Direction:
Copy out word for word the part of the entries that opens with the line containing "The image size is (565, 274)." and runs through the end of the entries, leaving out the pictures.

Available records:
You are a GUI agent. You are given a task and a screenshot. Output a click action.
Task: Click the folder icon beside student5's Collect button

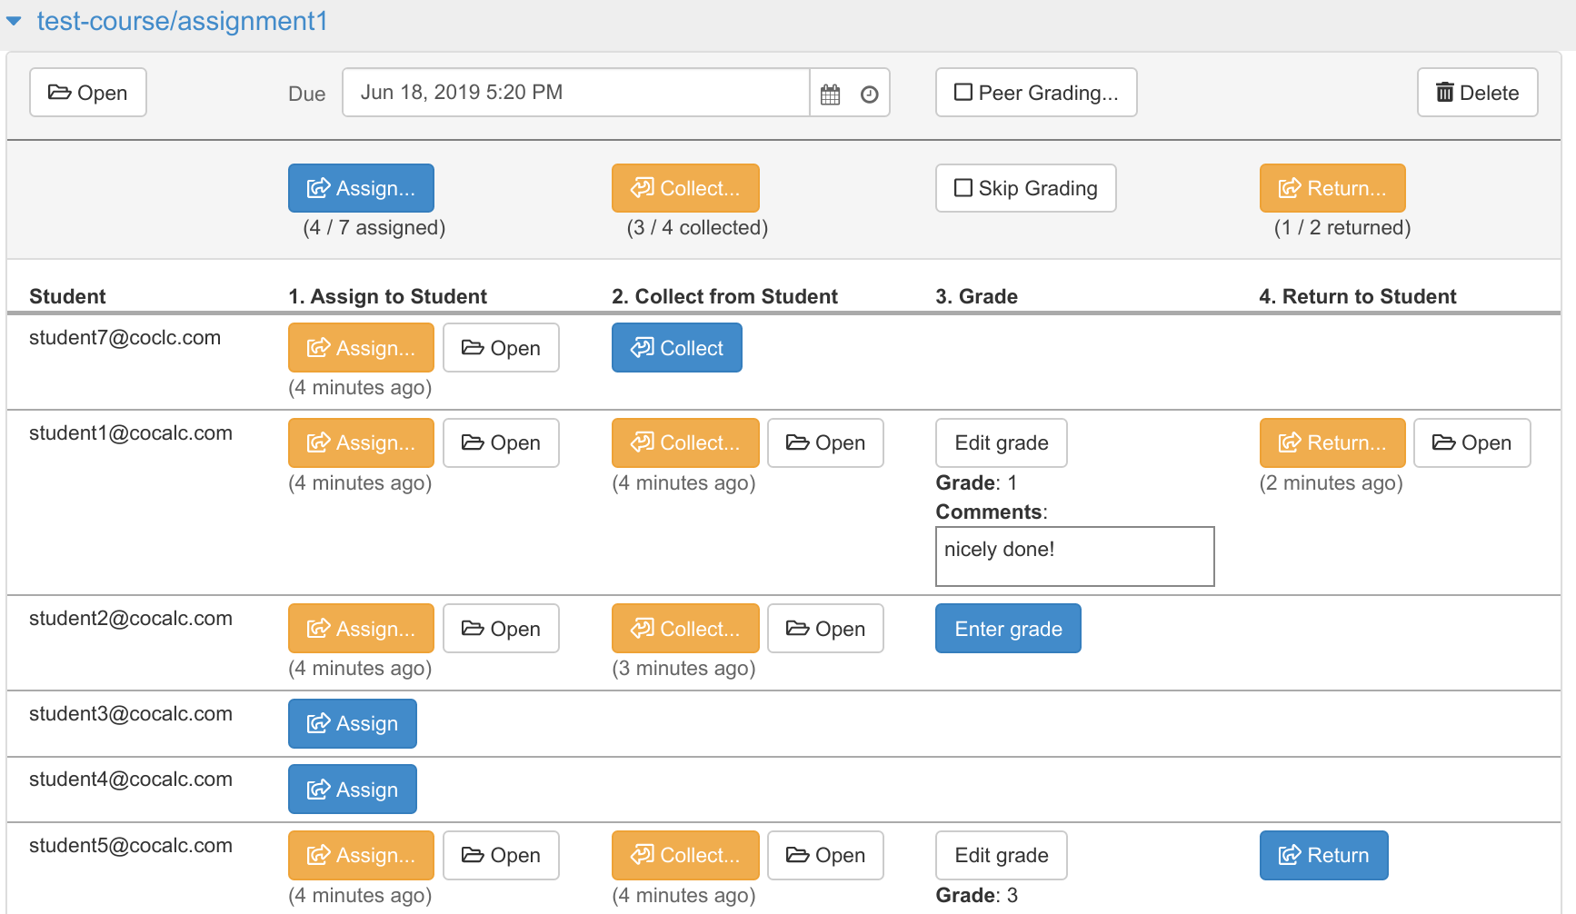pyautogui.click(x=798, y=855)
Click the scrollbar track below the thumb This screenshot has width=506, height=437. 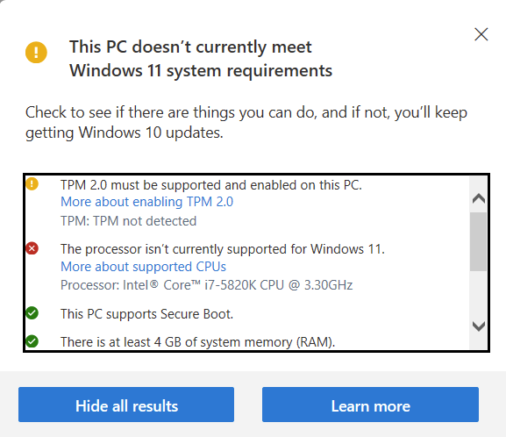pyautogui.click(x=478, y=294)
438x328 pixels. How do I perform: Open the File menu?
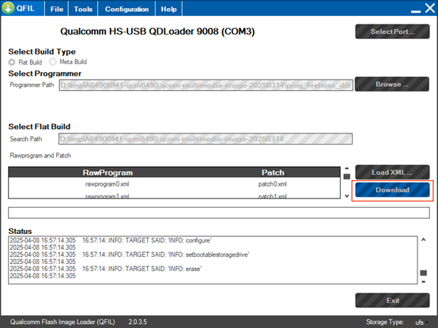pos(57,9)
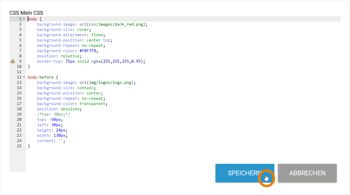Click the CSS Mein CSS title label
The height and width of the screenshot is (195, 350).
[x=26, y=13]
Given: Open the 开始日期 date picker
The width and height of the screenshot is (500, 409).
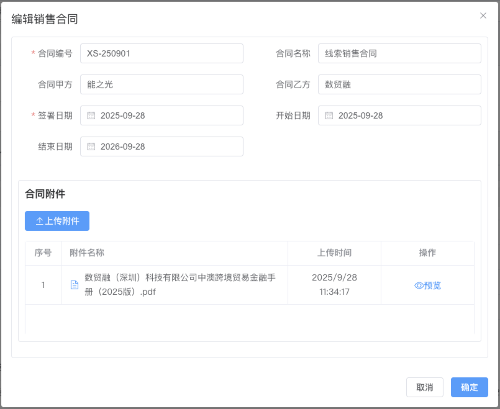Looking at the screenshot, I should pyautogui.click(x=399, y=115).
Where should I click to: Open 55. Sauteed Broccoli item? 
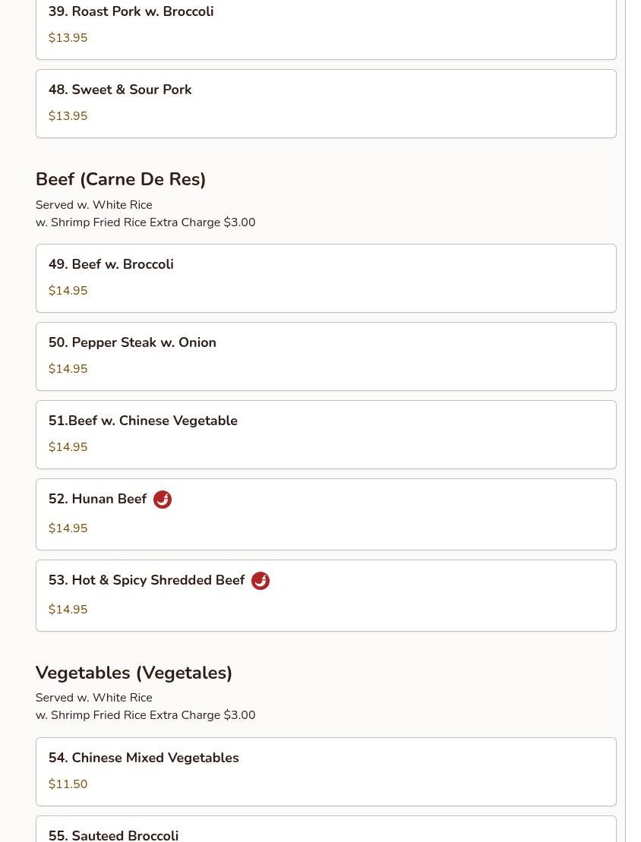pyautogui.click(x=326, y=829)
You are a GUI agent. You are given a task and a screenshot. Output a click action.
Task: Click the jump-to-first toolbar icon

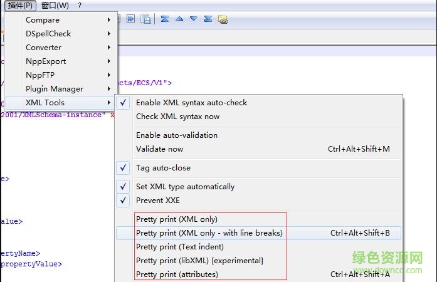164,19
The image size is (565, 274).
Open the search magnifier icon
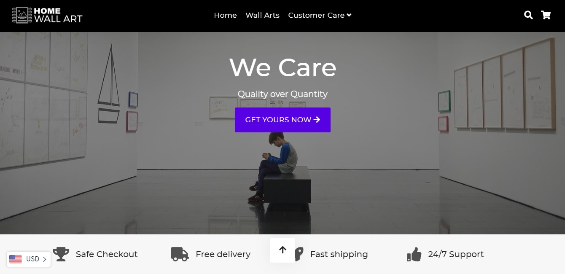click(x=528, y=15)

Exercise response:
The image size is (565, 274).
Open the search magnifier icon
click(x=528, y=15)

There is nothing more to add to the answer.